- **WHAT THE TASK ASKS**: Within the entries below, find the portion that opens with the line containing "Task: Open the rightmost" and closes with the line containing "Screen dimensions: 1604x784". Retype that portion exactly and only.

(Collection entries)
......

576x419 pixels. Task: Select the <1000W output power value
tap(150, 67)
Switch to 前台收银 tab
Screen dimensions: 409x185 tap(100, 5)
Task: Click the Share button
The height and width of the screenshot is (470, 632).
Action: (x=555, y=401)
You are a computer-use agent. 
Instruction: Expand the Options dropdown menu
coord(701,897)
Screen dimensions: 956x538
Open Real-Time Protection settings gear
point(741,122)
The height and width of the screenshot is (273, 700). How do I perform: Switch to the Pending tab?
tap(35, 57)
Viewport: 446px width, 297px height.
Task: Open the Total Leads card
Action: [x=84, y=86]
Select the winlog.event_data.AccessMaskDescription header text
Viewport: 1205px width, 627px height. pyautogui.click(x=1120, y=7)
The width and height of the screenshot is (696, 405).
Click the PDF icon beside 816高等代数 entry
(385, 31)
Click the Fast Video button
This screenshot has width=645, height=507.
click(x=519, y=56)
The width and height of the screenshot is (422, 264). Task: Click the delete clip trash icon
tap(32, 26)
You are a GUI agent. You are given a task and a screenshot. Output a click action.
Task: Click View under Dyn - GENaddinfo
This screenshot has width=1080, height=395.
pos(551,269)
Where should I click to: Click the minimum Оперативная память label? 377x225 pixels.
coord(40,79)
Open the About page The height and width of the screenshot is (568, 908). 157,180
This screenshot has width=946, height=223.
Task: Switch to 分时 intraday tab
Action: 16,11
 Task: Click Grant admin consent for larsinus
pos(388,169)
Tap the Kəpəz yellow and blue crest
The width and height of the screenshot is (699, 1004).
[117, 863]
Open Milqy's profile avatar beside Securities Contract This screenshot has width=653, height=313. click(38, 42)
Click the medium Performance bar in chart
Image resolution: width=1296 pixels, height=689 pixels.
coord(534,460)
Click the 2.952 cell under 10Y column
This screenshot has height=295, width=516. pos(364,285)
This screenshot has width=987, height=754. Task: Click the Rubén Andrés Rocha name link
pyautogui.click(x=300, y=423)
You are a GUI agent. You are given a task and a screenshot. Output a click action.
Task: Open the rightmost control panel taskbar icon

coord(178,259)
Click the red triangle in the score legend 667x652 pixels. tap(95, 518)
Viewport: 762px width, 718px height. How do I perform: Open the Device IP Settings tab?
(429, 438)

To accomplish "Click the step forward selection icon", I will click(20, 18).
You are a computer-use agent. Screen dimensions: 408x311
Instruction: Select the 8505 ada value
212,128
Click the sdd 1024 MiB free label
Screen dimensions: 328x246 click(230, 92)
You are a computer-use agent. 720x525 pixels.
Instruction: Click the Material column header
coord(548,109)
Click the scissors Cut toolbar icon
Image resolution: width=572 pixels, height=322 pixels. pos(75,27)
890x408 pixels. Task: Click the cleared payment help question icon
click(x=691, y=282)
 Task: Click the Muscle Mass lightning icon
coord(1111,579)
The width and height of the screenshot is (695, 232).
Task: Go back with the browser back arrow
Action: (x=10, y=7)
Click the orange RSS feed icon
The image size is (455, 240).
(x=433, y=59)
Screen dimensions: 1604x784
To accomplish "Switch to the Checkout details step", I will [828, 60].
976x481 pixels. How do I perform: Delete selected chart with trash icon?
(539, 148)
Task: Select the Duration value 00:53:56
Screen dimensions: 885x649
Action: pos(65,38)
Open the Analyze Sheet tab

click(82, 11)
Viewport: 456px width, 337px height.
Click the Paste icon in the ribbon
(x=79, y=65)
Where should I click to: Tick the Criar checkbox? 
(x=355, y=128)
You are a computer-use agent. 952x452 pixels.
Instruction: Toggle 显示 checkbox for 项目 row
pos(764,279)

......

- **YOUR RESPONSE**:
Task: Open the rightmost control panel taskbar icon

coord(178,259)
Click the red triangle in the score legend 667x652 pixels. tap(95, 518)
Viewport: 762px width, 718px height. How do I perform: Open the Device IP Settings tab?
(429, 438)

To accomplish "Click the step forward selection icon", I will click(20, 18).
You are a computer-use agent. Screen dimensions: 408x311
Instruction: Select the 8505 ada value
212,128
Click the sdd 1024 MiB free label
Screen dimensions: 328x246 click(230, 92)
You are a computer-use agent. 720x525 pixels.
Instruction: Click the Material column header
coord(548,109)
Click the scissors Cut toolbar icon
Image resolution: width=572 pixels, height=322 pixels. pos(75,27)
890x408 pixels. Task: Click the cleared payment help question icon
click(x=691, y=282)
 Task: Click the Muscle Mass lightning icon
coord(1111,579)
The width and height of the screenshot is (695, 232).
Task: Go back with the browser back arrow
Action: (x=10, y=7)
Click the orange RSS feed icon
The image size is (455, 240).
(x=433, y=59)
Screen dimensions: 1604x784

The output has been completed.